List of tasks -
1 – Please translate this sentence from the passage on statistics.pvariance into Spanish: "The problem lies with the _ss private function which calculates the sum of square deviations."
2 – Reproduce word for word the stretch of the records from the line containing "You are a computer-use agent. The height" through the line containing "pyautogui.click(x=374, y=244)".

Passage given -
--------

New submission from Steven D'Aprano:

If you know the population mean mu, you should calculate the sample variance by 
passing mu as an explicit argument to statistics.pvariance. Unfortunately, it 
doesn't work as designed:

py> data = [1, 2, 2, 2, 3, 4]  # sample from a population with mu=2.5
py> statistics.pvariance(data)  # uses the sample mean 2.3333...
0.8888888888888888
py> statistics.pvariance(data, 2.5)  # using known population mean
0.8888888888888888

The second calculation ought to be 0.91666... not 0.88888...

The problem lies with the _ss private function which calculates the sum of 
square deviations. Unfortunately it is too clever: it includes an error 
adjustment term

ss -= _sum((x-c) for x in data)**2/len(data)

which mathematically is expected to be zero when c is calculated as the mean of 
data, but due to rounding may not be quite zero. But when c is given 
explicitly, as happens if the caller provides an explicit mu argument to 
pvariance, then the error adjustment has the effect of neutralizing the 
explicit mu.

--------

Extracted data -
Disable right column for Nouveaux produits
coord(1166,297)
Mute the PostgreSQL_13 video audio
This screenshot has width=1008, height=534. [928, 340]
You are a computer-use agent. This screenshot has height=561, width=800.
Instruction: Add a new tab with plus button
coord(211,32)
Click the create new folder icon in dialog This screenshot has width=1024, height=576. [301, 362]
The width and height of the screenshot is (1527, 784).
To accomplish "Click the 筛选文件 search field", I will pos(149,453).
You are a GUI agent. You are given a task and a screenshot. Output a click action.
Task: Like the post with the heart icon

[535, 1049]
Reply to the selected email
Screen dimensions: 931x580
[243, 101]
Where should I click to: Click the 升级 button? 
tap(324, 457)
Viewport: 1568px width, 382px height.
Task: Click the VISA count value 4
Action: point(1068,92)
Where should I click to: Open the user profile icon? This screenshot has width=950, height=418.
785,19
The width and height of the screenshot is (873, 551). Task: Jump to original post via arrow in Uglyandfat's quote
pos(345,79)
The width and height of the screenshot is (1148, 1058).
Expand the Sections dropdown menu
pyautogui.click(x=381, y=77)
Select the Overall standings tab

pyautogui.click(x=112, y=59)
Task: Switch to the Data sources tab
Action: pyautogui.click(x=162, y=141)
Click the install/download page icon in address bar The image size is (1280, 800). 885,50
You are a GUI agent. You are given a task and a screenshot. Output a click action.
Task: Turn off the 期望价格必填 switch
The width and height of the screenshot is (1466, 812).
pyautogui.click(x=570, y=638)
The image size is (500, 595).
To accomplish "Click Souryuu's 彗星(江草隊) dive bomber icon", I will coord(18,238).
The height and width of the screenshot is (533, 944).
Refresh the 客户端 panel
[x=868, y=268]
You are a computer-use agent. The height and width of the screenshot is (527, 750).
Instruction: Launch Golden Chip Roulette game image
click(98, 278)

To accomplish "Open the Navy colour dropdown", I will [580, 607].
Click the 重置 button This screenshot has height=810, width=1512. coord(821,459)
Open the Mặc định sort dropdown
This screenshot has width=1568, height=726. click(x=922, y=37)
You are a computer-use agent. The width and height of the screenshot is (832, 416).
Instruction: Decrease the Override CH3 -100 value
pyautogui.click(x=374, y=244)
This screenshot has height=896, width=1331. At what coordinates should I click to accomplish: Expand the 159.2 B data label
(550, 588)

--------

Set of answers -
1 – El problema está en la función privada _ss, que calcula la suma de las desviaciones al cuadrado.

2 –
You are a computer-use agent. The height and width of the screenshot is (527, 750).
Instruction: Launch Golden Chip Roulette game image
click(98, 278)

To accomplish "Open the Navy colour dropdown", I will [580, 607].
Click the 重置 button This screenshot has height=810, width=1512. coord(821,459)
Open the Mặc định sort dropdown
This screenshot has width=1568, height=726. click(x=922, y=37)
You are a computer-use agent. The width and height of the screenshot is (832, 416).
Instruction: Decrease the Override CH3 -100 value
pyautogui.click(x=374, y=244)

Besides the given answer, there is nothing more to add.